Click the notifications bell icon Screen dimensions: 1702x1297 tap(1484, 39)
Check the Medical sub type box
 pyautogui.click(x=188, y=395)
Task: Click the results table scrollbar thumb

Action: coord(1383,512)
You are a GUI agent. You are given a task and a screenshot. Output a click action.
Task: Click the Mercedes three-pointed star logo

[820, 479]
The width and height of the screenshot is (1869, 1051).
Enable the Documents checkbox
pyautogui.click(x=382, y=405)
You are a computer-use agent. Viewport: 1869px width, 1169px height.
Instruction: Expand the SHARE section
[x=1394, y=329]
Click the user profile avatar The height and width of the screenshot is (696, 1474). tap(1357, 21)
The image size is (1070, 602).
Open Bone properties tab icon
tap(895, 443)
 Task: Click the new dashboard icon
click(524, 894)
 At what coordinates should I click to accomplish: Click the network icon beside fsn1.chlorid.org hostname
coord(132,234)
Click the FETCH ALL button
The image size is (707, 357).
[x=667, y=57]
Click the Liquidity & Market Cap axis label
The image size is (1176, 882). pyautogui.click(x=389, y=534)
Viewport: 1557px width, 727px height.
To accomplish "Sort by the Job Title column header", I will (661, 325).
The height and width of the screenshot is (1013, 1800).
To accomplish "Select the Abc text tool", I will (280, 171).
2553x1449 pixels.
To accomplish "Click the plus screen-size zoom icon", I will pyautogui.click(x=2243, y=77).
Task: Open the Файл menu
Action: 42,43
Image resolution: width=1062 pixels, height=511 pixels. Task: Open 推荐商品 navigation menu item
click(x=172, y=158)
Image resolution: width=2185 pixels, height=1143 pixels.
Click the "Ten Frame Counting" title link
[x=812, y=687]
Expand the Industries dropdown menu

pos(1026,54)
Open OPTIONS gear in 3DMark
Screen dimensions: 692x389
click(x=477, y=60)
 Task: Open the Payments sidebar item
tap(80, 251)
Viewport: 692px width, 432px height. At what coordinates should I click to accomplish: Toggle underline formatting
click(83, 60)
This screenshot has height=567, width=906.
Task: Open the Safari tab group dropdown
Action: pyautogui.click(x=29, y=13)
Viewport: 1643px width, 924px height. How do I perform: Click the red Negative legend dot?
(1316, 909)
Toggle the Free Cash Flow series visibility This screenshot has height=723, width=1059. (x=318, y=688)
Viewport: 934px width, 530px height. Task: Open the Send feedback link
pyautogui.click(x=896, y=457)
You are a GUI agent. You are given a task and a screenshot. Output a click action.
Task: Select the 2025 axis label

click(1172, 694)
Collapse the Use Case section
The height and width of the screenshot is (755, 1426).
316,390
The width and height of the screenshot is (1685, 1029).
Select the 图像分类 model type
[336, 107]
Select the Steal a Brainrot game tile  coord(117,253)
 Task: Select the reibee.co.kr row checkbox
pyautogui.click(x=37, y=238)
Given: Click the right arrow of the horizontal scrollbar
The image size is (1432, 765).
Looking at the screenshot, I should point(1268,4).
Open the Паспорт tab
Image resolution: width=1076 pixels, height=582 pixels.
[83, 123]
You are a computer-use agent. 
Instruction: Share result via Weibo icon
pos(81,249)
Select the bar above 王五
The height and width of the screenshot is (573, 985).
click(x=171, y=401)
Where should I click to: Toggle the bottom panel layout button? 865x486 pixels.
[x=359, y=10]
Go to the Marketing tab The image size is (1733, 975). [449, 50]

◆ **TASK TO CARRY OUT**: Word for word, copy out the data.

◆ **RESULT FOR THIS TASK**:
Click the notifications bell icon Screen dimensions: 1702x1297 tap(1484, 39)
Check the Medical sub type box
 pyautogui.click(x=188, y=395)
Task: Click the results table scrollbar thumb

Action: coord(1383,512)
You are a GUI agent. You are given a task and a screenshot. Output a click action.
Task: Click the Mercedes three-pointed star logo

[820, 479]
The width and height of the screenshot is (1869, 1051).
Enable the Documents checkbox
pyautogui.click(x=382, y=405)
You are a computer-use agent. Viewport: 1869px width, 1169px height.
Instruction: Expand the SHARE section
[x=1394, y=329]
Click the user profile avatar The height and width of the screenshot is (696, 1474). tap(1357, 21)
The image size is (1070, 602).
Open Bone properties tab icon
tap(895, 443)
 Task: Click the new dashboard icon
click(524, 894)
 At what coordinates should I click to accomplish: Click the network icon beside fsn1.chlorid.org hostname
coord(132,234)
Click the FETCH ALL button
The image size is (707, 357).
[x=667, y=57]
Click the Liquidity & Market Cap axis label
The image size is (1176, 882). pyautogui.click(x=389, y=534)
Viewport: 1557px width, 727px height.
To accomplish "Sort by the Job Title column header", I will (661, 325).
The height and width of the screenshot is (1013, 1800).
To accomplish "Select the Abc text tool", I will (280, 171).
2553x1449 pixels.
To accomplish "Click the plus screen-size zoom icon", I will pyautogui.click(x=2243, y=77).
Task: Open the Файл menu
Action: 42,43
Image resolution: width=1062 pixels, height=511 pixels. Task: Open 推荐商品 navigation menu item
click(x=172, y=158)
Image resolution: width=2185 pixels, height=1143 pixels.
Click the "Ten Frame Counting" title link
[x=812, y=687]
Expand the Industries dropdown menu

pos(1026,54)
Open OPTIONS gear in 3DMark
Screen dimensions: 692x389
click(x=477, y=60)
 Task: Open the Payments sidebar item
tap(80, 251)
Viewport: 692px width, 432px height. At what coordinates should I click to accomplish: Toggle underline formatting
click(83, 60)
This screenshot has height=567, width=906.
Task: Open the Safari tab group dropdown
Action: pyautogui.click(x=29, y=13)
Viewport: 1643px width, 924px height. How do I perform: Click the red Negative legend dot?
(1316, 909)
Toggle the Free Cash Flow series visibility This screenshot has height=723, width=1059. (x=318, y=688)
Viewport: 934px width, 530px height. Task: Open the Send feedback link
pyautogui.click(x=896, y=457)
You are a GUI agent. You are given a task and a screenshot. Output a click action.
Task: Select the 2025 axis label

click(1172, 694)
Collapse the Use Case section
The height and width of the screenshot is (755, 1426).
316,390
The width and height of the screenshot is (1685, 1029).
Select the 图像分类 model type
[336, 107]
Select the Steal a Brainrot game tile  coord(117,253)
 Task: Select the reibee.co.kr row checkbox
pyautogui.click(x=37, y=238)
Given: Click the right arrow of the horizontal scrollbar
The image size is (1432, 765).
Looking at the screenshot, I should point(1268,4).
Open the Паспорт tab
Image resolution: width=1076 pixels, height=582 pixels.
[83, 123]
You are a computer-use agent. 
Instruction: Share result via Weibo icon
pos(81,249)
Select the bar above 王五
The height and width of the screenshot is (573, 985).
click(x=171, y=401)
Where should I click to: Toggle the bottom panel layout button? 865x486 pixels.
[x=359, y=10]
Go to the Marketing tab The image size is (1733, 975). [449, 50]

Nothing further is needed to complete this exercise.